◆ **Excerpt provided**
----

Family Law

Rodriguez Immigration Settlement: Cases and Bond Hearings

Follow the legal journey of the Rodriguez immigration cases, from early court wins to Supreme Court reversals and recent 2025-2026 changes affecting bond hearings for detained immigrants.

The Rodriguez immigration detention litigation refers to a series of landmark legal battles over whether the U.S. government can hold immigrants for months or years without giving them a hearing to argue for their release. The most prominent case, originally filed as Rodriguez v. Robbins in 2007, became the central legal challenge to prolonged immigration detention without bond hearings and eventually reached the Supreme Court as Jennings v. Rodriguez in 2018. Several related cases bearing the Rodriguez name have since addressed different aspects of immigration enforcement and detention, and the legal landscape surrounding these issues has shifted dramatically through 2025 and 2026.

----

◆ **Collected data**

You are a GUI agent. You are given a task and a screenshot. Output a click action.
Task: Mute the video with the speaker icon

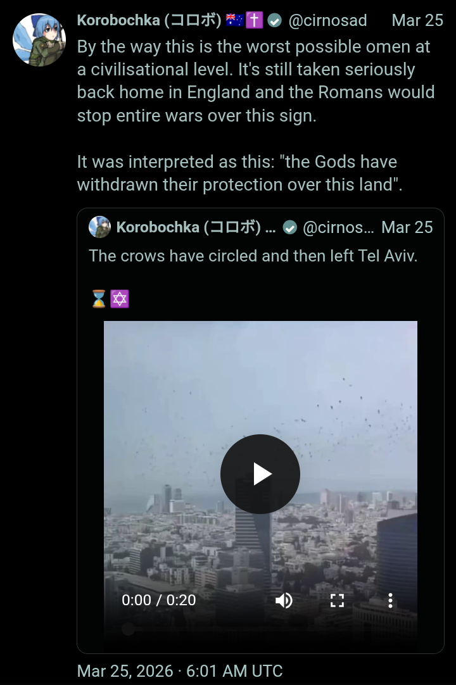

----

◆ **What to do**
a) In the article on the Rodriguez immigration cases, swap "detained immigrants" for "immigrants in custody" and write out the passage from "Follow the legal" up to and including "for detained immigrants.".
b) Answer these about the article on the Rodriguez immigration cases:
(i) Under what category heading does the article appear?
(ii) In what year was Rodriguez v. Robbins originally filed?
(iii) Under what name did the case reach the Supreme Court, and in what year?
c) Write the next part of the article on the Rodriguez immigration cases, starting where it ends.
The data plays no role here.

◆ **Response list**
a)
Follow the legal journey of the Rodriguez immigration cases, from early court wins to Supreme Court reversals and recent 2025-2026 changes affecting bond hearings for immigrants in custody.

b)
(i) Family Law
(ii) 2007
(iii) Jennings v. Rodriguez, in 2018

c)
Rodriguez v. Robbins: The Original Challenge

On April 30, 2007, the ACLU of Southern California and its partners filed a class action in the U.S. District Court for the Central District of California on behalf of immigrants held for extended periods without any opportunity to contest their detention. The named plaintiff, Alejandro Rodriguez, was a Mexican immigrant who spent nearly three years locked up while fighting his deportation case, never once receiving a hearing where he could argue that he wasn’t a flight risk or a danger and should be let out on bond.

The lawsuit argued that holding people for six months or longer without a bond hearing violated the Due Process Clause of the Fifth Amendment. The certified class included all noncitizens within the Central District of California detained for more than six months under general immigration detention statutes who had not been given a hearing to determine whether their detention was justified. The class was divided into four subgroups based on which immigration statute authorized their detention, covering mandatory detainees, detained asylum seekers, and others held during the pendency of their removal cases.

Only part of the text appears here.